=== Required action ===
Scan the records below for the line containing "Select the YTD range tab" and the line containing "Task: Switch to the 120分 interval tab". Copy both, plus every line between, exactly.

=== Stored data ===

··········

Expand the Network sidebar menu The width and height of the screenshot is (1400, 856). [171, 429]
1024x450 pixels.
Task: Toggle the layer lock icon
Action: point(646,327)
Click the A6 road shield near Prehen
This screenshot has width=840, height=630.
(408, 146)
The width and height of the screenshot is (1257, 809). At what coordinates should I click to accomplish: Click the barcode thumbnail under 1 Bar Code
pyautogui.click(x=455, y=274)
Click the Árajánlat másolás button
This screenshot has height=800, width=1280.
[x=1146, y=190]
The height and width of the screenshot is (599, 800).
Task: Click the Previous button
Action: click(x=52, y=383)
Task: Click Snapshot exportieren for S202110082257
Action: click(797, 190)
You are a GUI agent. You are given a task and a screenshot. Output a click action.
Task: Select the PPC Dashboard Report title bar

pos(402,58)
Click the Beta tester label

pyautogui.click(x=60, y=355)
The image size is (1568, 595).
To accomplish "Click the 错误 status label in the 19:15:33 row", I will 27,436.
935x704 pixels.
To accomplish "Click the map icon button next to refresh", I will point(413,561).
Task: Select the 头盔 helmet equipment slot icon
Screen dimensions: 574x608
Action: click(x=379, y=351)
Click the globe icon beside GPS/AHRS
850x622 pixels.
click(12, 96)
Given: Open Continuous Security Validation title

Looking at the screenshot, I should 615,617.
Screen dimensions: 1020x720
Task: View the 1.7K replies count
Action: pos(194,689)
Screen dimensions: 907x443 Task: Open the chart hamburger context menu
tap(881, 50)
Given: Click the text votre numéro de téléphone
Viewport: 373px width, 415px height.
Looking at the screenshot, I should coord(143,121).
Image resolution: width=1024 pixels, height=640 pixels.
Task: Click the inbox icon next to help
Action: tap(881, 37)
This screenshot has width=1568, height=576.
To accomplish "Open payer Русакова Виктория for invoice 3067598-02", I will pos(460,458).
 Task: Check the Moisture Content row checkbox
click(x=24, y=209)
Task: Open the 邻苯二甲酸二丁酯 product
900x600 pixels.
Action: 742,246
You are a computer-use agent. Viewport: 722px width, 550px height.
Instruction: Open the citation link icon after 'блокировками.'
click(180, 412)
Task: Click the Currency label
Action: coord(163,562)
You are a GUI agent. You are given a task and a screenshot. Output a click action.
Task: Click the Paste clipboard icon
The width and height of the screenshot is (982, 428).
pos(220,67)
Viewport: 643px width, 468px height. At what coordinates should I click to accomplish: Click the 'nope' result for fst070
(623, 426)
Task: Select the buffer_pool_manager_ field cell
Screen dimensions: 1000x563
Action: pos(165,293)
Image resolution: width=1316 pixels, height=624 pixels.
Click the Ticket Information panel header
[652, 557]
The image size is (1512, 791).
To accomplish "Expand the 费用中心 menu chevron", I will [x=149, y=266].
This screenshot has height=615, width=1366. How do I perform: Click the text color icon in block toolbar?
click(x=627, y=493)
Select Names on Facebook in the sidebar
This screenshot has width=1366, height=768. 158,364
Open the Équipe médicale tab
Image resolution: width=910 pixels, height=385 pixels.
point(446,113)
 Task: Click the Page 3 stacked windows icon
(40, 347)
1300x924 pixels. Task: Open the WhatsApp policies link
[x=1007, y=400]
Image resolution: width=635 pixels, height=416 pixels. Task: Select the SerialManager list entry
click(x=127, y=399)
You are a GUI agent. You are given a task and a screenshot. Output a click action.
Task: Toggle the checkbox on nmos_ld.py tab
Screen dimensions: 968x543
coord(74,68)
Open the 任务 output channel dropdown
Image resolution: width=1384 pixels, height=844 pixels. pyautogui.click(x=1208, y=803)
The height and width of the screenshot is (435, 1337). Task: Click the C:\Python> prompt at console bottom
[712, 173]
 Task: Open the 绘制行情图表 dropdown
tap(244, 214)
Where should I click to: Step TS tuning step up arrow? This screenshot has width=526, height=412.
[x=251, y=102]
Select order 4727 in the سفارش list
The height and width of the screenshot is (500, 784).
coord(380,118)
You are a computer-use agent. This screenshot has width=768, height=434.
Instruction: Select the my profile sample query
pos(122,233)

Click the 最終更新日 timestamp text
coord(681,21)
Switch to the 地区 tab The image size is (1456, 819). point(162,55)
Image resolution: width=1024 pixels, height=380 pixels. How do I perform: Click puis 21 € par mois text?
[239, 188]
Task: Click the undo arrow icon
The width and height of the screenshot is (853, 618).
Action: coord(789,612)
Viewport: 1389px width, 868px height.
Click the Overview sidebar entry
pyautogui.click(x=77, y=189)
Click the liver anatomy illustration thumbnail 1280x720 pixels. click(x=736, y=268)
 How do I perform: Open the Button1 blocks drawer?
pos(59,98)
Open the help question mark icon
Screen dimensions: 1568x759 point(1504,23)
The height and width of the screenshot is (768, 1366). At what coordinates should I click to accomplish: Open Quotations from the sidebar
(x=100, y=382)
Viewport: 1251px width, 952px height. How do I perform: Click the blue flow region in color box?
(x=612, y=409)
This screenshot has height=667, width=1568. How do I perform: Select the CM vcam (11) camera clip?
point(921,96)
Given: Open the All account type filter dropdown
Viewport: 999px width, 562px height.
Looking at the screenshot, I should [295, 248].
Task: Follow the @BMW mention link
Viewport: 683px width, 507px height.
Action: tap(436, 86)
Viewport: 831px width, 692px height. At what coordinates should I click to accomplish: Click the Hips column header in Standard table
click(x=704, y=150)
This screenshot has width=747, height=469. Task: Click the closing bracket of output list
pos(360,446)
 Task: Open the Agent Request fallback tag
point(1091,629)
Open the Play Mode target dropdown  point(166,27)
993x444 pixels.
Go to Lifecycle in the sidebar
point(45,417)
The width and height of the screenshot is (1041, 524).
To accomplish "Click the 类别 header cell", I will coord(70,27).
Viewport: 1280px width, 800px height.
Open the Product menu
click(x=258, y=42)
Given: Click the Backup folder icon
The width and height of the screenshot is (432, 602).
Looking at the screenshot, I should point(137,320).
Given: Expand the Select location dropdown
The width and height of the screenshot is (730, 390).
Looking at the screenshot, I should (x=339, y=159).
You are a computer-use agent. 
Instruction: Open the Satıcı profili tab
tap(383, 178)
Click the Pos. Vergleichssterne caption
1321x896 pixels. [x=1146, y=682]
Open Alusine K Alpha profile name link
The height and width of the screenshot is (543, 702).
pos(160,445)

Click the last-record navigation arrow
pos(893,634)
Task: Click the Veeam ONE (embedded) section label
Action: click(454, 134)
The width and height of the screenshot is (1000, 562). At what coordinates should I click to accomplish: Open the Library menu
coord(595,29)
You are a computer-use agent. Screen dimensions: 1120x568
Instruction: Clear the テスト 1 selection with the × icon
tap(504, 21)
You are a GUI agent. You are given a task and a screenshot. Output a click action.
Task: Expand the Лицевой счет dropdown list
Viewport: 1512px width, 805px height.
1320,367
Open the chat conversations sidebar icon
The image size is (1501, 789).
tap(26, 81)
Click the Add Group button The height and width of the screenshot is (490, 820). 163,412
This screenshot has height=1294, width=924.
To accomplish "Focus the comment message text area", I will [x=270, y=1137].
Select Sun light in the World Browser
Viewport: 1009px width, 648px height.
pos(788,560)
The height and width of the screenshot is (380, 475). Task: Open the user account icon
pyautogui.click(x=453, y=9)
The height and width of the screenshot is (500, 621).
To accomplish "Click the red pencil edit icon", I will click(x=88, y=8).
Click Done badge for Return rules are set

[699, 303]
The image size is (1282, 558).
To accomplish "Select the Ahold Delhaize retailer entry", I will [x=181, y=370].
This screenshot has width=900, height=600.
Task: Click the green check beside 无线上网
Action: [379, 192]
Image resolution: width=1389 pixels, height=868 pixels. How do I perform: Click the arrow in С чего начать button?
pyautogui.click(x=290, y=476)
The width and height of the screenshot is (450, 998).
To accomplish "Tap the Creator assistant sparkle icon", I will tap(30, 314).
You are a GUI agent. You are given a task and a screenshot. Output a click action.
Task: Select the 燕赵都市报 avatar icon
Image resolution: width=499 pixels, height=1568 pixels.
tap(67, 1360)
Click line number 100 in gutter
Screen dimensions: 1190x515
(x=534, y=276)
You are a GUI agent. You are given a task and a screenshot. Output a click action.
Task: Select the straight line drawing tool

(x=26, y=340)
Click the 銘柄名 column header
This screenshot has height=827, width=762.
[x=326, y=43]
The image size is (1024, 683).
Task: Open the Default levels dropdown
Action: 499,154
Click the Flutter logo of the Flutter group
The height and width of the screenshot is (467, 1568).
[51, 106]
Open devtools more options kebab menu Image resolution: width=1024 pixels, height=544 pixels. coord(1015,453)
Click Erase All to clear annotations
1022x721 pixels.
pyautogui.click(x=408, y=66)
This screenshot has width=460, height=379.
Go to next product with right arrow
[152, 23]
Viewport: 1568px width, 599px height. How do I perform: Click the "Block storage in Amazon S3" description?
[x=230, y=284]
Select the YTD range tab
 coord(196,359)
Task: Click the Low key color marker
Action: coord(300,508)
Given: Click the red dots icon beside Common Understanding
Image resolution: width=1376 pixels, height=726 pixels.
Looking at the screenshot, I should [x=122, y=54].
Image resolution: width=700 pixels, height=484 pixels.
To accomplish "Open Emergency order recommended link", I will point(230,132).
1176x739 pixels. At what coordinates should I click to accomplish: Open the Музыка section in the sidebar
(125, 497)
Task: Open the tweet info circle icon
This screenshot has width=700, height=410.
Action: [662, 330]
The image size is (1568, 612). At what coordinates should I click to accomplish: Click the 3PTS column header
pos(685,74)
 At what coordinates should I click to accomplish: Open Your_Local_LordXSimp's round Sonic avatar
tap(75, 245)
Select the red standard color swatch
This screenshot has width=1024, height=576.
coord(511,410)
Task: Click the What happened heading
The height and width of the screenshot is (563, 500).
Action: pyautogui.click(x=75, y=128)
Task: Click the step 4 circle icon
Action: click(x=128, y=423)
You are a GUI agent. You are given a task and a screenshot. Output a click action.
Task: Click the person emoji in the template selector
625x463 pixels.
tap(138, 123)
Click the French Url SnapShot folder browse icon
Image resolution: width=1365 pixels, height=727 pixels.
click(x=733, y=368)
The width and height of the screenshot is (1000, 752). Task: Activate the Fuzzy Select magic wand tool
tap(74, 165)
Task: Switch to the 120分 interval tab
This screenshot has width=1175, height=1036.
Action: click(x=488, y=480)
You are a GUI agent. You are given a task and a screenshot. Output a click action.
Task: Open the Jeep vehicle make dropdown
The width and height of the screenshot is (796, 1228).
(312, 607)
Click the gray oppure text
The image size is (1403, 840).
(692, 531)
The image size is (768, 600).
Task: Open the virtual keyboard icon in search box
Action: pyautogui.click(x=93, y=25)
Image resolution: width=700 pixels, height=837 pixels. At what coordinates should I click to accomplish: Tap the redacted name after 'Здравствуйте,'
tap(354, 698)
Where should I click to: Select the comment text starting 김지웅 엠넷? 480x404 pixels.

··········

=== Output for this task ===
Select the YTD range tab
 coord(196,359)
Task: Click the Low key color marker
Action: coord(300,508)
Given: Click the red dots icon beside Common Understanding
Image resolution: width=1376 pixels, height=726 pixels.
Looking at the screenshot, I should [x=122, y=54].
Image resolution: width=700 pixels, height=484 pixels.
To accomplish "Open Emergency order recommended link", I will point(230,132).
1176x739 pixels. At what coordinates should I click to accomplish: Open the Музыка section in the sidebar
(125, 497)
Task: Open the tweet info circle icon
This screenshot has width=700, height=410.
Action: [662, 330]
The image size is (1568, 612). At what coordinates should I click to accomplish: Click the 3PTS column header
pos(685,74)
 At what coordinates should I click to accomplish: Open Your_Local_LordXSimp's round Sonic avatar
tap(75, 245)
Select the red standard color swatch
This screenshot has width=1024, height=576.
coord(511,410)
Task: Click the What happened heading
The height and width of the screenshot is (563, 500).
Action: pyautogui.click(x=75, y=128)
Task: Click the step 4 circle icon
Action: click(x=128, y=423)
You are a GUI agent. You are given a task and a screenshot. Output a click action.
Task: Click the person emoji in the template selector
625x463 pixels.
tap(138, 123)
Click the French Url SnapShot folder browse icon
Image resolution: width=1365 pixels, height=727 pixels.
click(x=733, y=368)
The width and height of the screenshot is (1000, 752). Task: Activate the Fuzzy Select magic wand tool
tap(74, 165)
Task: Switch to the 120分 interval tab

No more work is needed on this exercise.